*Source excerpt*.
· · · · · · ·
6

I'm trying to get all tweets(count total tweet number) belong to hashtag. My function is here, how to I use maxID and sinceID for get all tweets. What is the instead of "count"? I dont'know.

if (maxid != null)
        {
            var searchResponse =
                await
                (from search in ctx.Search
                 where search.Type == SearchType.Search &&
                 search.Query == "#karne" &&
                 search.Count == Convert.ToInt32(count)
                 select search)
                 .SingleOrDefaultAsync();

            maxid = Convert.ToString(searchResponse.SearchMetaData.MaxID);

            foreach (var tweet in searchResponse.Statuses)
            {
                try
                {
                    ResultSearch.Add(new KeyValuePair<String, String>(tweet.ID.ToString(), tweet.Text));
                    tweetcount++;
                }
                catch {}
            }

            while (maxid != null && tweetcount < Convert.ToInt32(count))
            {
                maxid = Convert.ToString(searchResponse.SearchMetaData.MaxID);
                searchResponse =
                    await
                    (from search in ctx.Search
                     where search.Type == SearchType.Search &&
                     search.Query == "#karne" &&
                     search.Count == Convert.ToInt32(count) && 
                     search.MaxID == Convert.ToUInt64(maxid)
                     select search)
                     .SingleOrDefaultAsync();
                foreach (var tweet in searchResponse.Statuses)
· · · · · · ·
[Rows of pointing data]
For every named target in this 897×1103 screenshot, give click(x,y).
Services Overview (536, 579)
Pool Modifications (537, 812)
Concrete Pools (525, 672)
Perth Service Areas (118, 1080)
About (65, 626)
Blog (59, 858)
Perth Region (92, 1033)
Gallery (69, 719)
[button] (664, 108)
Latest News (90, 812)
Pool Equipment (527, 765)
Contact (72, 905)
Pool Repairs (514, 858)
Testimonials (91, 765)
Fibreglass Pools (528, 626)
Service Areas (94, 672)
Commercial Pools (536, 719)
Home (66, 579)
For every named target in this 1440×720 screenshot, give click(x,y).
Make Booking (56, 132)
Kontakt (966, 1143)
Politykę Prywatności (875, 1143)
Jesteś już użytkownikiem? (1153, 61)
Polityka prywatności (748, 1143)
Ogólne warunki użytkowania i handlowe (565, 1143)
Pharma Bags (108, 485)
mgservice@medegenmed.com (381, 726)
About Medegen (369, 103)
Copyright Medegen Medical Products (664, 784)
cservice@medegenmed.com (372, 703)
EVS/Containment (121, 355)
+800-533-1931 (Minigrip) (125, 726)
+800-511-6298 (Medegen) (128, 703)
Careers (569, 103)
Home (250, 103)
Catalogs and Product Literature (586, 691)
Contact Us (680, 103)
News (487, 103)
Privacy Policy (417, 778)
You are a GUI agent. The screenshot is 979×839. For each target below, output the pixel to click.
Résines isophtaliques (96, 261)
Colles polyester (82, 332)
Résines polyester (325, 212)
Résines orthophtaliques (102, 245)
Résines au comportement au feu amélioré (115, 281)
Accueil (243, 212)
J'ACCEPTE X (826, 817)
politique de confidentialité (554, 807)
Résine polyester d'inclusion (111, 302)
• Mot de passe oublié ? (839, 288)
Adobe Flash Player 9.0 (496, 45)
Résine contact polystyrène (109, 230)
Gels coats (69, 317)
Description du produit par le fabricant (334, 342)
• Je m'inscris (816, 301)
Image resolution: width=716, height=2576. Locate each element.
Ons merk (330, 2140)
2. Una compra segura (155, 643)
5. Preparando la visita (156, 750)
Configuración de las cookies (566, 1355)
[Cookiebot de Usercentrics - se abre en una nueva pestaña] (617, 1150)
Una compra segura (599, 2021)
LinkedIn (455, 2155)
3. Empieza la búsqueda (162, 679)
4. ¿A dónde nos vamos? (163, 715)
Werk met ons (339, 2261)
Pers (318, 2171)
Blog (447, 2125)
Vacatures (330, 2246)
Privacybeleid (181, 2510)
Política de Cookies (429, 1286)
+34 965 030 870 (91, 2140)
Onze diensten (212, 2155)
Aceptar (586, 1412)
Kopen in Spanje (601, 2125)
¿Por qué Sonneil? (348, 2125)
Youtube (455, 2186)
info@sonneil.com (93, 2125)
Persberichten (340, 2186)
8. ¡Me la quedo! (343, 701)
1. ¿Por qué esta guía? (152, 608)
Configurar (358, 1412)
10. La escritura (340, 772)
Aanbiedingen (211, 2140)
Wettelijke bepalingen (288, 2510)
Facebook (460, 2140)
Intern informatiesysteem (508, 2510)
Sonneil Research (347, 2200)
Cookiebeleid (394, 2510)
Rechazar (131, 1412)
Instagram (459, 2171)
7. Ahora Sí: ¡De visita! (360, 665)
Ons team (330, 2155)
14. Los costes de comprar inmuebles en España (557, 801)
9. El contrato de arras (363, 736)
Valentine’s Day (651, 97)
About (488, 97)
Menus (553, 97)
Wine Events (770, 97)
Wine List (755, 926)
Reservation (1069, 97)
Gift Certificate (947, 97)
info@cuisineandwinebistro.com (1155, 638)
· · · · · · ·
*Exercise directions*.
Reproduce the hashtag search post verbatim, starting at "while (maxid != null" and ending at "search.MaxID == Convert.ToUInt64(maxid)". This data was drawn from a separate source.

*Solution to the exercise*.
while (maxid != null && tweetcount < Convert.ToInt32(count))
            {
                maxid = Convert.ToString(searchResponse.SearchMetaData.MaxID);
                searchResponse =
                    await
                    (from search in ctx.Search
                     where search.Type == SearchType.Search &&
                     search.Query == "#karne" &&
                     search.Count == Convert.ToInt32(count) && 
                     search.MaxID == Convert.ToUInt64(maxid)